Discovering an affair often triggers an impulse to gather proof, and that impulse is where many people accidentally commit crimes. Federal law and most state wiretapping statutes make it illegal to intercept someone’s private communications without proper authorization. Under 18 U.S.C. § 2511, anyone who intentionally intercepts a wire, oral, or electronic communication faces up to five years in federal prison.1Office of the Law Revision Counsel. 18 USC 2511 – Interception and Disclosure of Wire, Oral, or Electronic Communications That statute covers a wide range of surveillance tactics: hacking into a spouse’s email, installing spyware on their phone, using apps to mirror their text messages, or placing recording devices in spaces where they have a reasonable expectation of privacy.

GPS tracking raises similar issues. Placing a tracker on a vehicle titled solely in your spouse’s name may violate state stalking or harassment statutes, even during an ongoing marriage. Some states treat tracking a jointly owned vehicle differently, but there’s no guarantee that joint ownership provides a defense. The legal risk extends beyond criminal charges. Evidence obtained through illegal surveillance is often inadmissible in divorce proceedings, and the spouse who gathered it may face civil liability for invasion of privacy. Getting caught conducting illegal surveillance can also torpedo your credibility with the judge handling your divorce — damaging your position on alimony, custody, and property division all at once.

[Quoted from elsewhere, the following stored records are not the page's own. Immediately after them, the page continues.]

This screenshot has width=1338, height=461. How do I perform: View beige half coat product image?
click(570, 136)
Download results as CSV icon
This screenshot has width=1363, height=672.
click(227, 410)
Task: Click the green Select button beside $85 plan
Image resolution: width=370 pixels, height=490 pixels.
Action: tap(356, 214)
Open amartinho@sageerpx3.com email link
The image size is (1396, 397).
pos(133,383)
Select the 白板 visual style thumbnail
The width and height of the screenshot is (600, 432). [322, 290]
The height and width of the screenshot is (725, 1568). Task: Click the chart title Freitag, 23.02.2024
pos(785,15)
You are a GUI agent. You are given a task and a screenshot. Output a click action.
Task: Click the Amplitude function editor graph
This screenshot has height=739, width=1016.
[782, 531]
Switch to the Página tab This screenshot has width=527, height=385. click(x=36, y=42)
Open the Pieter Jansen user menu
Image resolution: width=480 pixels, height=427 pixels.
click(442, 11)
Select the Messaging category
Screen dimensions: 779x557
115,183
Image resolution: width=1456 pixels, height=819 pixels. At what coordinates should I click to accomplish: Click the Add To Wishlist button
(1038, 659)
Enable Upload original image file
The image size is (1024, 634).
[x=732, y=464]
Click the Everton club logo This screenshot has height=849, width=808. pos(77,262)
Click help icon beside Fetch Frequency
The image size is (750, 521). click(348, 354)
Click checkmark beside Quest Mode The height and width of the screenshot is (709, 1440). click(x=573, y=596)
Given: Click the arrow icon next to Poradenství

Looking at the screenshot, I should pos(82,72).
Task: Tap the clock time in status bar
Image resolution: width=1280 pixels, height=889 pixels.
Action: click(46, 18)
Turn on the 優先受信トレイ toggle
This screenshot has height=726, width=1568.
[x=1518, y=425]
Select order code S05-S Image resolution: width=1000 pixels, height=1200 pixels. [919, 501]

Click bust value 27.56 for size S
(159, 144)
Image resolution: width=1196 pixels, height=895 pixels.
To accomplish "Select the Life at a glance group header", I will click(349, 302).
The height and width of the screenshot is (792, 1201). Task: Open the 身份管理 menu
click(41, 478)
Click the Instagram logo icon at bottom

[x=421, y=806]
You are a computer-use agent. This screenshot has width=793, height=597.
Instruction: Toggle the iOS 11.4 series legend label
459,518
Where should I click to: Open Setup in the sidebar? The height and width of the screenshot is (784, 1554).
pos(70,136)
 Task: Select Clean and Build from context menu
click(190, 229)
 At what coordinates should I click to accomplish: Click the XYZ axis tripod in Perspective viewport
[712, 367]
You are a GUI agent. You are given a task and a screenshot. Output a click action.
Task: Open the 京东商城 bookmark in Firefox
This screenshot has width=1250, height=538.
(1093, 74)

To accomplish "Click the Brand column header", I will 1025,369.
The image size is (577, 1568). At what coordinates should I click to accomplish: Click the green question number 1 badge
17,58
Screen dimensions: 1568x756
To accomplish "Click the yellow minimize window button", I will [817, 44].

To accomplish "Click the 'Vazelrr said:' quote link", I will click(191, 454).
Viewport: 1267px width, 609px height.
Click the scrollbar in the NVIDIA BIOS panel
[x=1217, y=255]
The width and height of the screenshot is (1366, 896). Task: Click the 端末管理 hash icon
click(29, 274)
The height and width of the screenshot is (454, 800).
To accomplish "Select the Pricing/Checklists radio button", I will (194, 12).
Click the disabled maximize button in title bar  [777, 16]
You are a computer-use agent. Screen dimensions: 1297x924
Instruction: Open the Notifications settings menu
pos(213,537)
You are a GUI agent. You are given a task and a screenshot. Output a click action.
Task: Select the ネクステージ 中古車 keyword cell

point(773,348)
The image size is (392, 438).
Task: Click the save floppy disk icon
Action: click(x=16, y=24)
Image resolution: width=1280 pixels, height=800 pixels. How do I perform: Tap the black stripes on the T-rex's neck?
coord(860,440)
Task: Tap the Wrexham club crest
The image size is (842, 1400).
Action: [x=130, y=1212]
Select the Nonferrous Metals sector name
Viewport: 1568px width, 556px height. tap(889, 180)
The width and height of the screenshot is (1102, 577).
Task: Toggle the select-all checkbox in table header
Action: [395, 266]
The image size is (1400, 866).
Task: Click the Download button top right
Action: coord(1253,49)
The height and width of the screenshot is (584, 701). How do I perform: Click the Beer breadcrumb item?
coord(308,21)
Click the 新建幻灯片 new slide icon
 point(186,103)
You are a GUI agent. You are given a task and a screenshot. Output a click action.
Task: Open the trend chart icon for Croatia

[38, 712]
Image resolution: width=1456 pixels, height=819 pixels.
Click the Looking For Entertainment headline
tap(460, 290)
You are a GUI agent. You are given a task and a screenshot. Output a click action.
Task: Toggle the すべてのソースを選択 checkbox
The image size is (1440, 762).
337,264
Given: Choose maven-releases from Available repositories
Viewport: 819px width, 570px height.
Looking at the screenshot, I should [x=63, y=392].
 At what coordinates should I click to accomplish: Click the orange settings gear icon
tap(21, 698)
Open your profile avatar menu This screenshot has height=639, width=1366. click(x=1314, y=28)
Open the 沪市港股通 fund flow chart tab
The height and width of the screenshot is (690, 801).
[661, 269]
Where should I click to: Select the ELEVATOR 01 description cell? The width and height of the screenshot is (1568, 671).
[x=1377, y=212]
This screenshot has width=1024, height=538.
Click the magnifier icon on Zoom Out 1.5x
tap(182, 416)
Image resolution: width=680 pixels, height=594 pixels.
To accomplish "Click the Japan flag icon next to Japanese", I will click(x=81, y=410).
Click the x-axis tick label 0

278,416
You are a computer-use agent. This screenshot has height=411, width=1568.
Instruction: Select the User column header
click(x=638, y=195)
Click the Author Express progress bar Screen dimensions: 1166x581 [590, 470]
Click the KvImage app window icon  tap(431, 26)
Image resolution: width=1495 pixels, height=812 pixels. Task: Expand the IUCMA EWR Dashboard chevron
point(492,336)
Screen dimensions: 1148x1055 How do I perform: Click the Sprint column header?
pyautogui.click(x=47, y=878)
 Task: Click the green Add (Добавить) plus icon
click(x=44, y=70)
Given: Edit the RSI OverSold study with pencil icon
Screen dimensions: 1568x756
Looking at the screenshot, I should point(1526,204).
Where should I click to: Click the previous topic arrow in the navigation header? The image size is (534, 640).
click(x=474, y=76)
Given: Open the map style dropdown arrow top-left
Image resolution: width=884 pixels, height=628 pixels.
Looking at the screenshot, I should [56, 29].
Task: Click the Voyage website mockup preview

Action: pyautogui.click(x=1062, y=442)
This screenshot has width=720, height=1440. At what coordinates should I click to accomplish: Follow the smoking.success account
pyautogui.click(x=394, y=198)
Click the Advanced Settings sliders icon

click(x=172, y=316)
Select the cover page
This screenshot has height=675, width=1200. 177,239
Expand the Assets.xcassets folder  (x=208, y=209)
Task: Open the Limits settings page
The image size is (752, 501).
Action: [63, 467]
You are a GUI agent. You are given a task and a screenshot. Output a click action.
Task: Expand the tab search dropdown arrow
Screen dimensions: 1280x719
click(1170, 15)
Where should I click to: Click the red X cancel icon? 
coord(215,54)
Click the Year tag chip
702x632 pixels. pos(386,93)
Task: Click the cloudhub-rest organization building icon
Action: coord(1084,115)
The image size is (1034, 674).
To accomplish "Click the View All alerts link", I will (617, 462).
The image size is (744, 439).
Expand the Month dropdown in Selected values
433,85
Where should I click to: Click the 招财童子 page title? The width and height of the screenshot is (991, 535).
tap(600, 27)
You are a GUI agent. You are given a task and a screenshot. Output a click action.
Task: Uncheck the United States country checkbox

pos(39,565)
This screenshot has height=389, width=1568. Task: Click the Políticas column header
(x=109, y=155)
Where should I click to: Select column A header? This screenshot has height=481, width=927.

The safer path is working with a family law attorney who can advise on what evidence-gathering methods are legal in your state. Hiring a licensed private investigator is another option, as investigators understand the legal boundaries and can document an affair through lawful observation and public records. Financial records, which are often jointly owned during a marriage, are generally fair game and tend to be more useful in court than surveillance footage anyway. Credit card statements showing hotel charges, gift purchases, and restaurant bills can establish both the affair and the dissipation of marital assets without any risk of a wiretapping charge.